Great, but that does intoduce some problems. Mainly that as long as you’re on your computer, under your operating system login, it works great. When you go to someone elses computer, or use another login, or (even worse) you don’t have any logins on your operating system and your computer gets stolen, lost or hacked – anyone can pretend to be you in the web application.
It’s a well-known problem, and most developers get around it by putting a sensible expiry time on the automatic login cookie, something like a week or a month works fine. But some want customers to never have to log in after they’ve done so for the first time. Ouch.
You see, if we think that customer won’t be able to remember a password – even when we provide a “Forgotten your password?” link on the login screen – can we trust them to not load one of these indefinate login cookies on a non-secure system? I don’t think so, and once the cookie is there anyone just going to the right address has access to the data.
We’ll find a solution to this problem soon. We’re good at doing stuff like that; it’s what we do.
In the meantime, I had a thought. How about a browser plugin that handles security? My browser of choice has an entire universe of plugins that do all manner of clever things.
My thinking is like this. The user logs onto their operaing system (say, Windows) and opens a browser with the security plugin installed. Because the browser, and therefore the plugin, is part of the operating system it can get the currently logged in username and send that (via SSL) to the web application, which verifies it against a list of users. Perhaps a token/key could be used to make it even more secure. The web application then logs the user in as themselves.

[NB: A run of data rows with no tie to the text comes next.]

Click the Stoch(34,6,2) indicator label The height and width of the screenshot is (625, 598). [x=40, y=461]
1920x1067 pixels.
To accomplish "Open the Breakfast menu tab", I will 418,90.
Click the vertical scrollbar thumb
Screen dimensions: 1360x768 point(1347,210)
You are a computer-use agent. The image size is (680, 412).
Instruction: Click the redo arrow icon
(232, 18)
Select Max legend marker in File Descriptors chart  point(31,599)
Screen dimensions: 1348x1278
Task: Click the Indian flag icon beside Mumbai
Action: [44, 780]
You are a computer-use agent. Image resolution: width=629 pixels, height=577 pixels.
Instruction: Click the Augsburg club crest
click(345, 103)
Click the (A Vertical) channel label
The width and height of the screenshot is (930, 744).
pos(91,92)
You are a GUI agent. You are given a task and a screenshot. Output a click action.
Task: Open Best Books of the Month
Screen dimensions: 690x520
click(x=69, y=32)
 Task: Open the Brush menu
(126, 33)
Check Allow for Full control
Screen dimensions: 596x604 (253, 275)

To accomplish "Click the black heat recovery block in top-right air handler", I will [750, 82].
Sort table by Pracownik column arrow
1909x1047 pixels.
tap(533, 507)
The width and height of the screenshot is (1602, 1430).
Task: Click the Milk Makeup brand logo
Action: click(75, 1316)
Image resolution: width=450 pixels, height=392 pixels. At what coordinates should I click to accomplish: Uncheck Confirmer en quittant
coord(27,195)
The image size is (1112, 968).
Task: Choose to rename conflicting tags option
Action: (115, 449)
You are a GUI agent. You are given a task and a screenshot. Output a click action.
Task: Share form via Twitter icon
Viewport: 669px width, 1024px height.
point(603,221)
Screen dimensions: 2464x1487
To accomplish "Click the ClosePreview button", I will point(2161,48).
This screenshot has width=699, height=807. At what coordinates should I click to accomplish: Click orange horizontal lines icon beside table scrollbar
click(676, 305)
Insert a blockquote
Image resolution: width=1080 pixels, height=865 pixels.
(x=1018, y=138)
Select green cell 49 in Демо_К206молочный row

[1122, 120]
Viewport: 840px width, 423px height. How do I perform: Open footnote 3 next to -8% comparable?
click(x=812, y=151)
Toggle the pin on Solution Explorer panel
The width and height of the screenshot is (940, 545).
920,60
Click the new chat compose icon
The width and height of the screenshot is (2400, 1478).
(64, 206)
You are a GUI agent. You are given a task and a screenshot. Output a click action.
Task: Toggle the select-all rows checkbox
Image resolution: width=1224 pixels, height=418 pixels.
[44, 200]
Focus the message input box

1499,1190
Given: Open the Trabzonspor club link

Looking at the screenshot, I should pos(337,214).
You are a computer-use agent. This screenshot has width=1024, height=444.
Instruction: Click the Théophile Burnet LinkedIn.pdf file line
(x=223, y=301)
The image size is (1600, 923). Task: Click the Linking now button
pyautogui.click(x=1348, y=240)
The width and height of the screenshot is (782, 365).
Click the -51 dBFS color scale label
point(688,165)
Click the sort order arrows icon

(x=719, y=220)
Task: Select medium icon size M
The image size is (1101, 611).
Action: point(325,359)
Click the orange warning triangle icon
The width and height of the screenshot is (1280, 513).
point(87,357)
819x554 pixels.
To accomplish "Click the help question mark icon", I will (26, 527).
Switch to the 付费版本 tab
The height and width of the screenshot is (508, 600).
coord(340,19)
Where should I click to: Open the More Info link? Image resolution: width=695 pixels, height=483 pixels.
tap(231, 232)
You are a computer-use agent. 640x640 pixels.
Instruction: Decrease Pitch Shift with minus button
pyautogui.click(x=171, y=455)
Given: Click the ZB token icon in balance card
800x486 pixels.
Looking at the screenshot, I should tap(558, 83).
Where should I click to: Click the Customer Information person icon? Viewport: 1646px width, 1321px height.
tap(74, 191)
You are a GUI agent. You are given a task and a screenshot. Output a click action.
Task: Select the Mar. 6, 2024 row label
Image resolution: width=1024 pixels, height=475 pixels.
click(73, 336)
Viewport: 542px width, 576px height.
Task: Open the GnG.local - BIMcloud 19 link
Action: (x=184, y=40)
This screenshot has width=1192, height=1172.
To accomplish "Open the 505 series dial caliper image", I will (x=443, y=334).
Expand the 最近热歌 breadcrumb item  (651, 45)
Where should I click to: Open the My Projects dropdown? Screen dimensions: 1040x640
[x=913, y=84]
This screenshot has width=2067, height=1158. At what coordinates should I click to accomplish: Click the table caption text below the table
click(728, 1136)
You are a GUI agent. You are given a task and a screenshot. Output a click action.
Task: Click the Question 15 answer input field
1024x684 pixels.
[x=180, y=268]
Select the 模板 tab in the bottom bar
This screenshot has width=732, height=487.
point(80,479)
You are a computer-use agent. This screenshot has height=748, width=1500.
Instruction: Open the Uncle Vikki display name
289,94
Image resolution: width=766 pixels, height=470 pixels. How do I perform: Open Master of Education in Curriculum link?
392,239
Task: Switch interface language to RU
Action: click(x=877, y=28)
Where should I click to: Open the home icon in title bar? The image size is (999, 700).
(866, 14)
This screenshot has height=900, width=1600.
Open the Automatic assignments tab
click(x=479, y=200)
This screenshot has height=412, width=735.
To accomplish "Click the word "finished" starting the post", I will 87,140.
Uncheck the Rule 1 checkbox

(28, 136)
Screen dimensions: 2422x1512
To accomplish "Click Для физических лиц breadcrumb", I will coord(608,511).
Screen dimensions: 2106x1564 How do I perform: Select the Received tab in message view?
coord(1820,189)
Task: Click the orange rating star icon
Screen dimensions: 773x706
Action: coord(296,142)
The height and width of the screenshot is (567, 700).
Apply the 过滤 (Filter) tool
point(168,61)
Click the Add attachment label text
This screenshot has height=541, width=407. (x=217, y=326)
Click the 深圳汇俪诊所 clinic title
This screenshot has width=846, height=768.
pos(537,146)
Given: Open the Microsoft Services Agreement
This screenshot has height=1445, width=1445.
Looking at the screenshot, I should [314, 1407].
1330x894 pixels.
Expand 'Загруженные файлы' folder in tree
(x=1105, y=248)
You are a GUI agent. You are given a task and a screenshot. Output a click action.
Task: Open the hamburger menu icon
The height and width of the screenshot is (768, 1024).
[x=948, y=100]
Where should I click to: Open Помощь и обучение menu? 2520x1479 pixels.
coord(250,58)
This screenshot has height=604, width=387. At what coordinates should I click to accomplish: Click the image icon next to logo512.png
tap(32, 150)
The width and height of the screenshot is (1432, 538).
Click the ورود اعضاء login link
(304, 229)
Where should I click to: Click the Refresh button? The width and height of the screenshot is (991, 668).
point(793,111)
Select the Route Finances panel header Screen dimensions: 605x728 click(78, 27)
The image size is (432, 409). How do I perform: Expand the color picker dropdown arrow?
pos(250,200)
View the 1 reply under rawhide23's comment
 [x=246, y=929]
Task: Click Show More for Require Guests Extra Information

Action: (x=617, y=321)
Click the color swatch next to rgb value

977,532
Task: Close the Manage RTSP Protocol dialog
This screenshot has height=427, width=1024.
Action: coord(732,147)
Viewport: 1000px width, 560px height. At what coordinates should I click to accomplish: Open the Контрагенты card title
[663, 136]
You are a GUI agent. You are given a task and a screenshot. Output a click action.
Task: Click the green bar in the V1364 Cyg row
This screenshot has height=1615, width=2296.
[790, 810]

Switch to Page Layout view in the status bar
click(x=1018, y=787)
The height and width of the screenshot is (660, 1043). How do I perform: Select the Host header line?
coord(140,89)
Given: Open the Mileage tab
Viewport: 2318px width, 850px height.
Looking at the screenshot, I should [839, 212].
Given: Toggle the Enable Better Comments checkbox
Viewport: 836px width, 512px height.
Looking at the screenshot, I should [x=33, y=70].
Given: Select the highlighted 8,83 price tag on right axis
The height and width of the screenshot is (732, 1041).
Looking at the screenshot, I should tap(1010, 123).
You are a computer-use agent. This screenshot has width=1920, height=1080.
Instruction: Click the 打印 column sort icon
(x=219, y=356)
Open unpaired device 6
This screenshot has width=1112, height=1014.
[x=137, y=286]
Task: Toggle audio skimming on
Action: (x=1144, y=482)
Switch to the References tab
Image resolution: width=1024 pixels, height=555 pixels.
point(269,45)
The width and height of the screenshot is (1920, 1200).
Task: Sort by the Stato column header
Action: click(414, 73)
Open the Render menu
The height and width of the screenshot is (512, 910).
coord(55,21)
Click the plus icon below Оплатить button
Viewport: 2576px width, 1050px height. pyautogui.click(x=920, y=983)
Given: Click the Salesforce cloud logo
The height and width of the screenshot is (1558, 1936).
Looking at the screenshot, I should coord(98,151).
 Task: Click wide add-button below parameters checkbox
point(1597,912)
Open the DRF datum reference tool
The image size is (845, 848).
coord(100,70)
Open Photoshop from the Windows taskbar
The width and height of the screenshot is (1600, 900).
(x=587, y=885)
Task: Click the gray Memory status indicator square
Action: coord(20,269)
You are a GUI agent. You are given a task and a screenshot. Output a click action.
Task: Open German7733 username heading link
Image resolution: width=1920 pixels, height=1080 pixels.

That way, you log onto one system and the web application uses that login to verify who you say you are. Some websites with integrated Windows authentication use this already, admittedly without a browser plugin, but this way would be cross-platform (both client and server).
As long as you had the plugin (which could be verified regularly) and your operating system login was secure, you’d be laughing. Or chuckling a bit, at least.
Do you see any problems with that idea? Tell me, there’s normally something major I miss.
Unfortunate doubles
Company photos can be unfortunate at the best of times. And when you look like a dubious Internet celebrity you need to rethink your press pack.